* _Work instructions_:
Please write the data out once more, exactly as it is given.
--- Stored data Enclosed Below ---
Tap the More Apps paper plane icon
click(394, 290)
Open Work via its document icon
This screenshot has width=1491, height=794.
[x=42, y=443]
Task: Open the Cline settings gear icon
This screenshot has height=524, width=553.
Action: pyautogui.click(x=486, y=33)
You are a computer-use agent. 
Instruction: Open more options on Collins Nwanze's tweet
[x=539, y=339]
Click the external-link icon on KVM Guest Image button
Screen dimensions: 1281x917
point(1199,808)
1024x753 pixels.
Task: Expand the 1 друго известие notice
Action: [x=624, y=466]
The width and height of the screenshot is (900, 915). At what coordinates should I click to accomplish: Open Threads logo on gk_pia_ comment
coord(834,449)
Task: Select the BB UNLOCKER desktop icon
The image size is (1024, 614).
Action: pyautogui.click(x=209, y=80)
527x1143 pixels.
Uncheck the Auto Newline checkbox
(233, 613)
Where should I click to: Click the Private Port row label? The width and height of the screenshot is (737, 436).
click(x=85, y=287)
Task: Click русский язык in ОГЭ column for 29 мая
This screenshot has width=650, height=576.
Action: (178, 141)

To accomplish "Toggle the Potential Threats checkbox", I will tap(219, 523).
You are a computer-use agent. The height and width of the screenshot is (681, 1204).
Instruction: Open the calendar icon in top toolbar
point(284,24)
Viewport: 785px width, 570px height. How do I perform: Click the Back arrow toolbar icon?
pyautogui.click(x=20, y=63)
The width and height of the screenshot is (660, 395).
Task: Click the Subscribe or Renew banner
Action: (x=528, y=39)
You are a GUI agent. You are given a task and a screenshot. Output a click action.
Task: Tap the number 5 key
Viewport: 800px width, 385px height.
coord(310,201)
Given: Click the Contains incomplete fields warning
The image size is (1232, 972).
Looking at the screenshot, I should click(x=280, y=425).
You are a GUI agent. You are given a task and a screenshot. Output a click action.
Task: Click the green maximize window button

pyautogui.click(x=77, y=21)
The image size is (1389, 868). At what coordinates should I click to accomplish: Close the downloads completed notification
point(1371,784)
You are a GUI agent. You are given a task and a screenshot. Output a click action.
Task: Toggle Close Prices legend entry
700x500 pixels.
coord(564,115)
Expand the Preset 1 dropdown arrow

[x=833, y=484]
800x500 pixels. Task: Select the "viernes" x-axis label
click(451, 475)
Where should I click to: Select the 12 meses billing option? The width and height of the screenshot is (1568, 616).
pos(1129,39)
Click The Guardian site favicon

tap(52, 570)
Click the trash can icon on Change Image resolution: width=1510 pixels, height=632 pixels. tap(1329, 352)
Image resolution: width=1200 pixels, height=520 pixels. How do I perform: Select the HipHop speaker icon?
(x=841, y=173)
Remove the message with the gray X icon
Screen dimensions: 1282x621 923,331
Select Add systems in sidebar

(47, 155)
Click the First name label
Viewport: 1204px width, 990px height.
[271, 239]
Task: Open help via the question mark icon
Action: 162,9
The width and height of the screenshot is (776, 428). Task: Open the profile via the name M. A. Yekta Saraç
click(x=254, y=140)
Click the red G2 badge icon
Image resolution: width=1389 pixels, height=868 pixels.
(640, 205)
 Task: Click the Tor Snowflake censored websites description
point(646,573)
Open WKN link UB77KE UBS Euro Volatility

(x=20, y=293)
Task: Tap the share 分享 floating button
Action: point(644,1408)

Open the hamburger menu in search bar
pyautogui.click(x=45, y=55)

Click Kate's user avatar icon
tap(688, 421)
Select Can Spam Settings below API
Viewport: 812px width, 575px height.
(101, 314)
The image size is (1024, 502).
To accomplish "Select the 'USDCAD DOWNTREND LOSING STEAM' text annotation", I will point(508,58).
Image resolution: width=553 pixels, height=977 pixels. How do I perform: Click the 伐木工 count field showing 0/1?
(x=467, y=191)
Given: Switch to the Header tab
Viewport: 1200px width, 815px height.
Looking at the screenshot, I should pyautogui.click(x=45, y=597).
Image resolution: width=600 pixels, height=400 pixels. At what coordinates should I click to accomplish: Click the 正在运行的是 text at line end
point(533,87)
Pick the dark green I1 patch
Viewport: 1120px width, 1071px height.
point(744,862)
--- End of Enclosed Stored data ---
* _Response to the task_:
Tap the More Apps paper plane icon
click(394, 290)
Open Work via its document icon
This screenshot has width=1491, height=794.
[x=42, y=443]
Task: Open the Cline settings gear icon
This screenshot has height=524, width=553.
Action: pyautogui.click(x=486, y=33)
You are a computer-use agent. 
Instruction: Open more options on Collins Nwanze's tweet
[x=539, y=339]
Click the external-link icon on KVM Guest Image button
Screen dimensions: 1281x917
point(1199,808)
1024x753 pixels.
Task: Expand the 1 друго известие notice
Action: [x=624, y=466]
The width and height of the screenshot is (900, 915). At what coordinates should I click to accomplish: Open Threads logo on gk_pia_ comment
coord(834,449)
Task: Select the BB UNLOCKER desktop icon
The image size is (1024, 614).
Action: pyautogui.click(x=209, y=80)
527x1143 pixels.
Uncheck the Auto Newline checkbox
(233, 613)
Where should I click to: Click the Private Port row label? The width and height of the screenshot is (737, 436).
click(x=85, y=287)
Task: Click русский язык in ОГЭ column for 29 мая
This screenshot has width=650, height=576.
Action: (178, 141)

To accomplish "Toggle the Potential Threats checkbox", I will tap(219, 523).
You are a computer-use agent. The height and width of the screenshot is (681, 1204).
Instruction: Open the calendar icon in top toolbar
point(284,24)
Viewport: 785px width, 570px height. How do I perform: Click the Back arrow toolbar icon?
pyautogui.click(x=20, y=63)
The width and height of the screenshot is (660, 395).
Task: Click the Subscribe or Renew banner
Action: (x=528, y=39)
You are a GUI agent. You are given a task and a screenshot. Output a click action.
Task: Tap the number 5 key
Viewport: 800px width, 385px height.
coord(310,201)
Given: Click the Contains incomplete fields warning
The image size is (1232, 972).
Looking at the screenshot, I should click(x=280, y=425).
You are a GUI agent. You are given a task and a screenshot. Output a click action.
Task: Click the green maximize window button

pyautogui.click(x=77, y=21)
The image size is (1389, 868). At what coordinates should I click to accomplish: Close the downloads completed notification
point(1371,784)
You are a GUI agent. You are given a task and a screenshot. Output a click action.
Task: Toggle Close Prices legend entry
700x500 pixels.
coord(564,115)
Expand the Preset 1 dropdown arrow

[x=833, y=484]
800x500 pixels. Task: Select the "viernes" x-axis label
click(451, 475)
Where should I click to: Select the 12 meses billing option? The width and height of the screenshot is (1568, 616).
pos(1129,39)
Click The Guardian site favicon

tap(52, 570)
Click the trash can icon on Change Image resolution: width=1510 pixels, height=632 pixels. tap(1329, 352)
Image resolution: width=1200 pixels, height=520 pixels. How do I perform: Select the HipHop speaker icon?
(x=841, y=173)
Remove the message with the gray X icon
Screen dimensions: 1282x621 923,331
Select Add systems in sidebar

(47, 155)
Click the First name label
Viewport: 1204px width, 990px height.
[271, 239]
Task: Open help via the question mark icon
Action: 162,9
The width and height of the screenshot is (776, 428). Task: Open the profile via the name M. A. Yekta Saraç
click(x=254, y=140)
Click the red G2 badge icon
Image resolution: width=1389 pixels, height=868 pixels.
(640, 205)
 Task: Click the Tor Snowflake censored websites description
point(646,573)
Open WKN link UB77KE UBS Euro Volatility

(x=20, y=293)
Task: Tap the share 分享 floating button
Action: point(644,1408)

Open the hamburger menu in search bar
pyautogui.click(x=45, y=55)

Click Kate's user avatar icon
tap(688, 421)
Select Can Spam Settings below API
Viewport: 812px width, 575px height.
(101, 314)
The image size is (1024, 502).
To accomplish "Select the 'USDCAD DOWNTREND LOSING STEAM' text annotation", I will point(508,58).
Image resolution: width=553 pixels, height=977 pixels. How do I perform: Click the 伐木工 count field showing 0/1?
(x=467, y=191)
Given: Switch to the Header tab
Viewport: 1200px width, 815px height.
Looking at the screenshot, I should pyautogui.click(x=45, y=597).
Image resolution: width=600 pixels, height=400 pixels. At what coordinates should I click to accomplish: Click the 正在运行的是 text at line end
point(533,87)
Pick the dark green I1 patch
Viewport: 1120px width, 1071px height.
point(744,862)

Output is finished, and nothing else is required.